The Fair Debt Collection Practices Act protects you from abusive collection tactics. Collectors cannot threaten arrest, misrepresent the amount you owe, contact you through public social media posts, or call repeatedly with intent to harass. If a collector violates these rules, you can file a complaint with the CFPB and may have grounds for a lawsuit of your own.
Loan proceeds are not taxable income because you’re obligated to repay the money. You don’t report a personal loan, auto loan, or student loan disbursement on your tax return. However, if a lender later forgives or cancels part of your debt — through a settlement, for example — the forgiven amount generally becomes taxable income. The lender will send you a Form 1099-C, and you must report that amount on your return. Exceptions exist if the forgiveness occurs during bankruptcy or if you’re insolvent (your debts exceed your assets) at the time of cancellation.
Student loan interest may be deductible up to $2,500 per year if your income falls within the eligible range. Personal loan interest is generally not deductible unless the loan proceeds were used for business or investment purposes.
Young borrowers with thin credit files are exactly the population that predatory lenders target. Payday loans — short-term, small-dollar loans due on your next paycheck — carry annual percentage rates that commonly run between 390% and 780%. A $400 payday loan can easily cost $60 to $80 in fees for a two-week term, and the cycle of rollovers that follows traps borrowers in debt that grows faster than they can pay it down.

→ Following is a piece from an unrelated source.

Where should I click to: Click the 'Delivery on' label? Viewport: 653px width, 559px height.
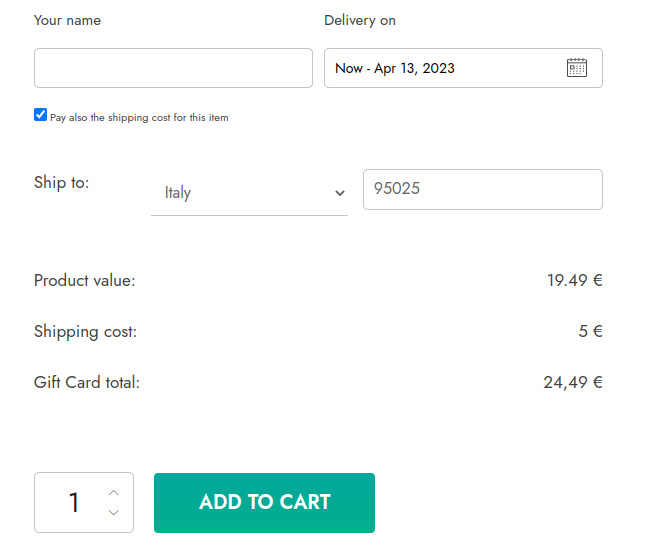click(x=360, y=20)
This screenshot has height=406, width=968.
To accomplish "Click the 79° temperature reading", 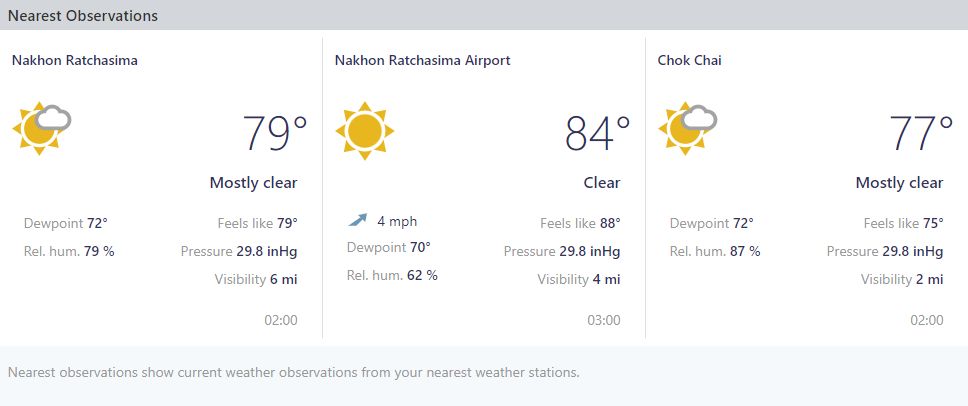I will coord(275,133).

Red flags include lenders who don’t check your ability to repay, pressure you to borrow more than you requested, advertise “guaranteed approval” regardless of credit, or bury fees in contract language. If a lender doesn’t clearly disclose the APR before you commit, walk away. Legitimate lenders are required to provide this disclosure under the Truth in Lending Act, and any lender skipping that step is telling you everything you need to know about how they operate.